The Importance of Sensory Data in Your Writing
The Importance of Sensory Data in Your Writing
By
Devon Ellington publishes under half a dozen names in fiction and non-fiction, and as an internationally-produced playwright and radio writer. Publications include the Coventina Circle Paranormal Romantic Suspense Novels and the Gwen Finnegan Mysteries as Devon Ellington, and the not-quite-cozy Nautical Namaste Mysteries as Ava Dunne. She is one of the founders of the new site Grief to Art, a site for collective mourning: www.grieftoart.com Her main website is www.devonellingtonwork.com. Other sites include https://devonellington.wordpress.com; https://www.facebook.com/devon.ellington.31 and https://twitter.com/DevonEllington.
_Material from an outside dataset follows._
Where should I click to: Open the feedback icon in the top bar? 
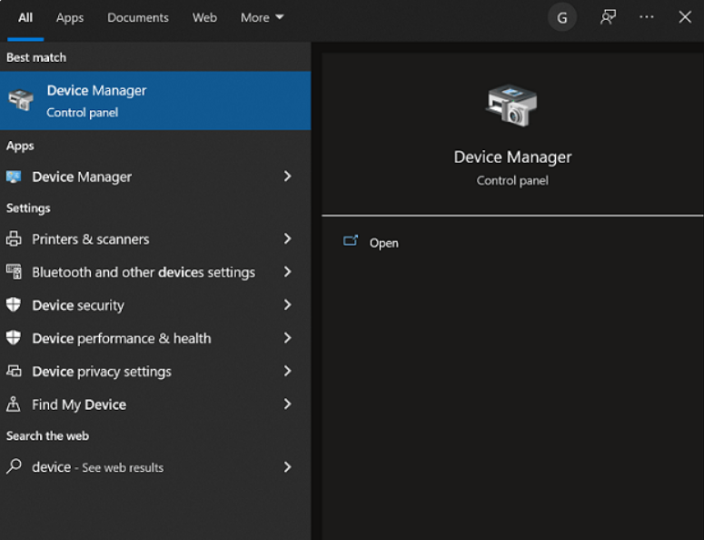point(608,17)
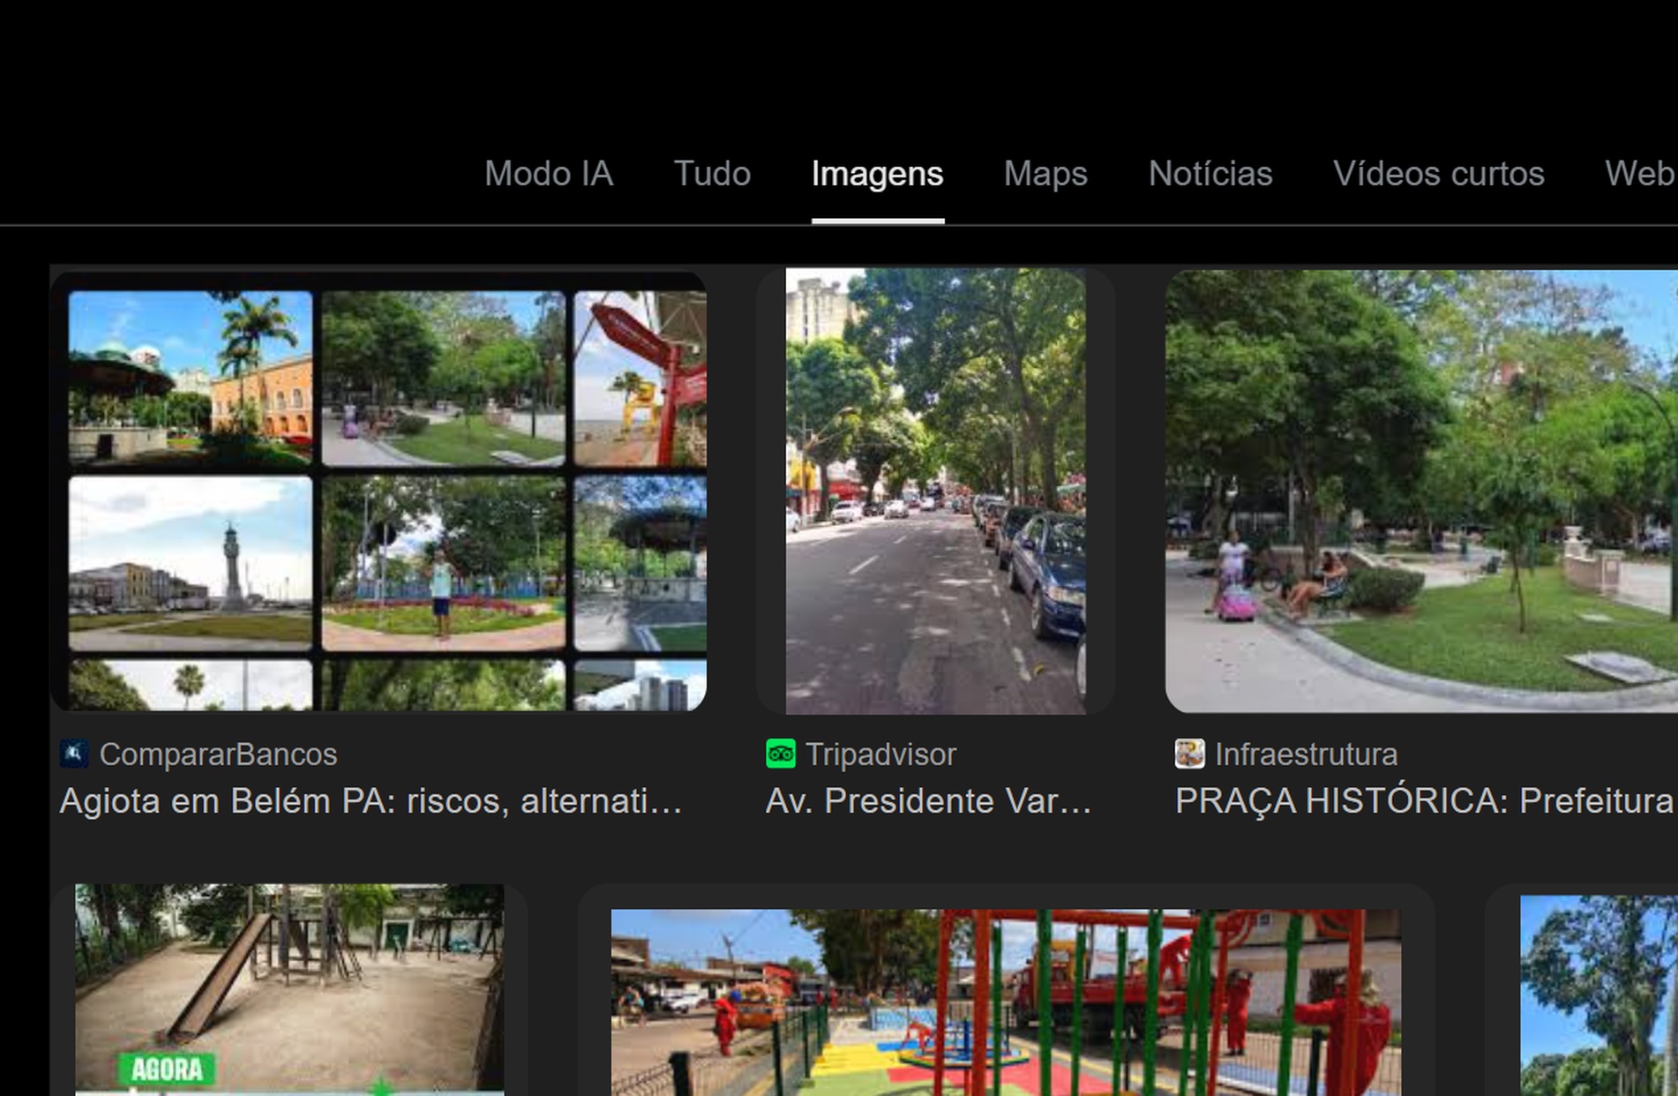
Task: Open the Tudo results tab
Action: [712, 174]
Smell. Sound. Touch. Taste. Sight. We gather an extraordinary amount of detail about our environment through our five senses (and dismiss most of it). Awareness of sensory details and then deciding which ones strengthen your work and choosing those for theme, plot, and character development take your writing to a new level.
In a class on this topic, we do parallel sets of stories. On one track, we have an assignment where a particular sense is the driving force of that particular short story. On the second track, we start with a draft of a different story, and layer each sense into it as we do our sensory exercises. (By the end of class, we have seven complete short stories).
Here are some techniques from class:
Focus on Your Senses
If you can put aside a day to do this, break it up into two-hour segments for each sense. If you only have an hour over a series of days, pick only ONE sense each day.
For the focus session, take note (mentally and/or physically) of everything you experience in association with a particular sense. In the sound segment, be hyper-aware of every sound you hear, even in the distance, even if you don’t know what it is. For the texture segment, be aware of the difference in the way your couch cover feels than the way your soap feels or your potting soil feels Do that for each sense. Jot down adjectives or nouns for what you experience (sight often needs nouns).
Write The Scene as You See it
Your first draft is about getting words on paper. Write the action and dialogue as it comes to you (or as you’ve planned it in your outline).
Re-Read it as an Experience
Re-read the scene as though you live in each character’s skin.
Layer In Sensory Detail
What smells surround the characters in the scene? What do they see, when they look away from the person to whom they speak? What does the air feel like? Their clothing? Anything they sit on or walk on? Are they eating or drinking? What does that taste like? What do they hear? Is there ambient noise? Does a specific sound interrupt them or make one of the characters change intent?
Layer in details from all five senses. Don’t be afraid to overwrite.
Explore possibilities for each sense. Does one of the other five senses trigger an intuition (sixth sense) or give the character additional knowledge?
Also remember that smell and taste are closely tied. We can have a hint of a taste in a smell.
Choose What Drives The Piece Best
Put it aside again, for a day or two. When you return, read it and decide which sensory details underline your theme, drive your plot, reveal character details. Keep those. Cut the rest, or any info dumping.
Sensory layering allows readers to experience the piece rather than stay separate from it.